Mental Health Checks for School Children
A couple of months ago, a Cambridge academic suggested that children as young as seven should be given mental health checks. Part of the reasoning behind this is to diagnose and treat problems earlier because if left untreated these problems can lead to more serious social and economic problems in adolescence and adulthood, related to crime, unemployment, and suicide. I don’t suppose teachers realised that! Oh, and by the way, mental health problems cost the UK an estimated £105bn a year whereas screening would only cost about £18.5 million. Checks could be done in school by a councillor or trained specialist.
Ironically, when I googled the subject, the academic’s report came just above a 2008 article about SATs causing 7 years olds to become mentally ill. Mind you that was from a newspaper known for throwing out controversial headlines.
As a former SENCo I found it really difficult to even get adequate allocation of Educational Psychologist appointments. Statements for children with special needs were regularly turned down by the statementing panel which I deplored, but then when I was a panel member myself I could have wept at the even more needy cases that had to be refused because of education budgets.
So call me cynical, but I can see us in the situation where are we going to be left with a lot of children diagnosed with mental health issues; the government saving money on paper; all with no extra funds in the school budgets to help these youngsters and then schools being castigated for not giving help.

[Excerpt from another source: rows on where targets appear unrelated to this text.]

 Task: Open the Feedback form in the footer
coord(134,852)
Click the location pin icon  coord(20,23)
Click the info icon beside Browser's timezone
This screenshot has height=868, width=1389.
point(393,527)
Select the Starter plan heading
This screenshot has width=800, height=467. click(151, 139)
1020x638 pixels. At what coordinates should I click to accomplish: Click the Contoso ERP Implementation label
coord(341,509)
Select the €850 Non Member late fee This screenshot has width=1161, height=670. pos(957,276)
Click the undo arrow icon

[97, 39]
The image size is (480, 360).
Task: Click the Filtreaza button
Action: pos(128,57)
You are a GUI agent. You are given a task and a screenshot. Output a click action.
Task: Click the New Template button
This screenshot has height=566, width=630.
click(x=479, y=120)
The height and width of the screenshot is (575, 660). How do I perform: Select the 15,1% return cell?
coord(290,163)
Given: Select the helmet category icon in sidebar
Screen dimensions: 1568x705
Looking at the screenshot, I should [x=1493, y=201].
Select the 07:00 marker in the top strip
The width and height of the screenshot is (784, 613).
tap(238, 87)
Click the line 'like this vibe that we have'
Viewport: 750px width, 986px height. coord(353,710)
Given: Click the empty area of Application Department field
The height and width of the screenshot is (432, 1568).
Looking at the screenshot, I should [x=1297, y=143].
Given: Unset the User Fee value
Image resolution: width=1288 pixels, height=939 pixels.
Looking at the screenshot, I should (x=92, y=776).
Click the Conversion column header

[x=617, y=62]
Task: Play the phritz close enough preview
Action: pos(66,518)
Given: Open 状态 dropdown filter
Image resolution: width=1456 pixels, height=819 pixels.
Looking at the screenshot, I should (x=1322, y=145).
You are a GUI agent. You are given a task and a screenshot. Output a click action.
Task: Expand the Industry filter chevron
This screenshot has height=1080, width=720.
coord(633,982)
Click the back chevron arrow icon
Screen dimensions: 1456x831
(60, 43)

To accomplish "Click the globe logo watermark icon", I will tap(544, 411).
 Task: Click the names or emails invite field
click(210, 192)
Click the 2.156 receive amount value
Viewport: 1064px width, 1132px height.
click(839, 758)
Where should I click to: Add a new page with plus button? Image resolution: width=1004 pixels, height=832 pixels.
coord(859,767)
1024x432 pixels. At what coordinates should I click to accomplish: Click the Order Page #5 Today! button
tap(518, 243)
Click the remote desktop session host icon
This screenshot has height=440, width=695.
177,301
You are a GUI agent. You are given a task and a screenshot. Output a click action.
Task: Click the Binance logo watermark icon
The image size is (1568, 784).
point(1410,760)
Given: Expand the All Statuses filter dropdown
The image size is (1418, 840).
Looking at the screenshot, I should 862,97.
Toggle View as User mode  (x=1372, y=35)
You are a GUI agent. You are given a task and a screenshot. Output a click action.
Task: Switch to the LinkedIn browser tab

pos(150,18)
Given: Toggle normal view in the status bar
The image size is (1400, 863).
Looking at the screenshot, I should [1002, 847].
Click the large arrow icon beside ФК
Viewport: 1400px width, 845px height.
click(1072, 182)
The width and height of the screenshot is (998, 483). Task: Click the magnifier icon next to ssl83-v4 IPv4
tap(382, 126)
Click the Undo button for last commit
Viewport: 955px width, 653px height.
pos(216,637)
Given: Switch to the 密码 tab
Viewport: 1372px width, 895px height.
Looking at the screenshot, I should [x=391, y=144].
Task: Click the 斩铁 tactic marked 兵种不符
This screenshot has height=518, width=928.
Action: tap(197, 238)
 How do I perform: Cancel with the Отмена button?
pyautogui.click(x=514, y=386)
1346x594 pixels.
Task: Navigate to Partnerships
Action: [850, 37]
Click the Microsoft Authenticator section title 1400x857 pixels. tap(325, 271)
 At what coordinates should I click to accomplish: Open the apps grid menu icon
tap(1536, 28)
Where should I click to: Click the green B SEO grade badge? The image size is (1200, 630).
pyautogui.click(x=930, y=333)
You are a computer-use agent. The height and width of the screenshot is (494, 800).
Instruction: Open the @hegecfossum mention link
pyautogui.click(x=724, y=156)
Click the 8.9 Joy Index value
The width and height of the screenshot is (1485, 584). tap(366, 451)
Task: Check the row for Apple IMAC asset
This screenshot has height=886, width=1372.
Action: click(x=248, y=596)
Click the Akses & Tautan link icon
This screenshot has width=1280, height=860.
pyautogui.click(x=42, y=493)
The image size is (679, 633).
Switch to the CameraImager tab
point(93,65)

How about a different approach, such as developing good mental wellbeing. According to the charity Mind, if you have good mental wellbeing you are able to:
- feel relatively confident in yourself – you value and accept yourself and judge yourself on realistic and reasonable standards
- feel and express a range of emotions
- feel engaged with the world around you – you can build and maintain positive relationships with other people and feel you can contribute to the community you live in
- live and work productively
- cope with the stresses of daily life and manage times of change and uncertainty.
Apparently the tests will ‘de-stigmatise mental illness as they would apply to all children, regardless of socioeconomic status. They will also provide all children with equal access to mental healthcare.’
But could there be detrimental consequences for any ‘labelled’ children in the future, as a result of access to the test results?